## PASSAGE FOR REVIEW
★ ★ ★ ★ ★
Also included is an interview with Ryan Reynolds on becoming the Green Lantern and and around seven-minutes of unfinished, deleted scenes that might be of interest. Rounding out the package is a digital comics version of the recently released Justice League #1 and a preview of the upcoming Green Lantern: The Animated Series. The two-disc package also includes a Sinestro Corp Batman skin for the Playstation 3 version of the upcoming video game Batman: Arkham City and a DVD copy of film along with an UltraViolet digital copy. UltraViolet is a new form of digital copy which allows users to download a digital copy to their PC or Mac and have a copy kept in cloud storage that can be streamed through multiple devices.
★ ★ ★ ★ ★
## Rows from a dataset

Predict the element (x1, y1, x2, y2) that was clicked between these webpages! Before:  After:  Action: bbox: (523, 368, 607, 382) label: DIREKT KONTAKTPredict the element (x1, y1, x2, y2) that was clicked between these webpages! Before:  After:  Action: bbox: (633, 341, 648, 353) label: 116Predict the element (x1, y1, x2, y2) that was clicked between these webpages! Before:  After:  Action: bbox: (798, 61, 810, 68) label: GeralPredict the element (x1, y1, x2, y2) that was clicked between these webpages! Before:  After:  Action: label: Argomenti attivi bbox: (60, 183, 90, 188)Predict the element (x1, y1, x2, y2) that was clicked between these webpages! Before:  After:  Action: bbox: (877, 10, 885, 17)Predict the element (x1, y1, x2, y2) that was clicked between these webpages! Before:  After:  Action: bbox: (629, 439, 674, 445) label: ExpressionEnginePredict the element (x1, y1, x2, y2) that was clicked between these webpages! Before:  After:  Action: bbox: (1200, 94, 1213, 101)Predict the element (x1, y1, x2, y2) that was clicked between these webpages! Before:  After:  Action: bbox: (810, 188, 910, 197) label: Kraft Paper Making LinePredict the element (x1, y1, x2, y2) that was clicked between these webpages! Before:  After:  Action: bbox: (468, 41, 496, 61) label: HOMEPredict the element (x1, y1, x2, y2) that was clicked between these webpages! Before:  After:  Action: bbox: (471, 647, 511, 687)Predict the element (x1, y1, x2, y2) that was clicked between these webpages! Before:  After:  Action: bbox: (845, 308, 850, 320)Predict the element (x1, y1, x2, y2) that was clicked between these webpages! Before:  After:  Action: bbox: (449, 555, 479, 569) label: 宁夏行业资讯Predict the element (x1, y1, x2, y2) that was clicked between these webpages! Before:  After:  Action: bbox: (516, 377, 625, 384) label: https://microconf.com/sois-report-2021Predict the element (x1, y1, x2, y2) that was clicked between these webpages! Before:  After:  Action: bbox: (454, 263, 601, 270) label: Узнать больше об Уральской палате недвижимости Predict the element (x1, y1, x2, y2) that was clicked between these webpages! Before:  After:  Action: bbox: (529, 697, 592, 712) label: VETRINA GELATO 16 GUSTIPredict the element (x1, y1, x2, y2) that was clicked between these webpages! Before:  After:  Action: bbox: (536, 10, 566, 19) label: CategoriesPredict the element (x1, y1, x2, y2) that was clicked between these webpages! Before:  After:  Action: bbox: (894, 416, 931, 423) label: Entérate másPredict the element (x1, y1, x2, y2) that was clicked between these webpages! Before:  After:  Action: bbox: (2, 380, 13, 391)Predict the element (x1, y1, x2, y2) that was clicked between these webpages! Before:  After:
★ ★ ★ ★ ★
Write a continuation of the passage about the Green Lantern home release, picking up after its final sentence. These rows are separate from the passage about the Green Lantern home release.

## OUTPUT BELOW
Green Lantern
Green Lantern isn't the movie I was hoping for earlier this year before it's theatrical release, but it also wasn't the worst of this past summer's supposed blockbusters either. A couple of good performances and some decent special effects can't fix the pacing issues, dull characters, underdeveloped villain, and the fact that a lot of what has made the Green Lantern an interesting read over the past decade or so wasn't translated well to the screen. Warner Home Video's Blu-ray release of the film features a good video transfer to go along with an excellent audio track and some nice extras for the fans.

*Note: The images on this page were taken from the standard definition DVD and are not representative of the Blu-ray image quality.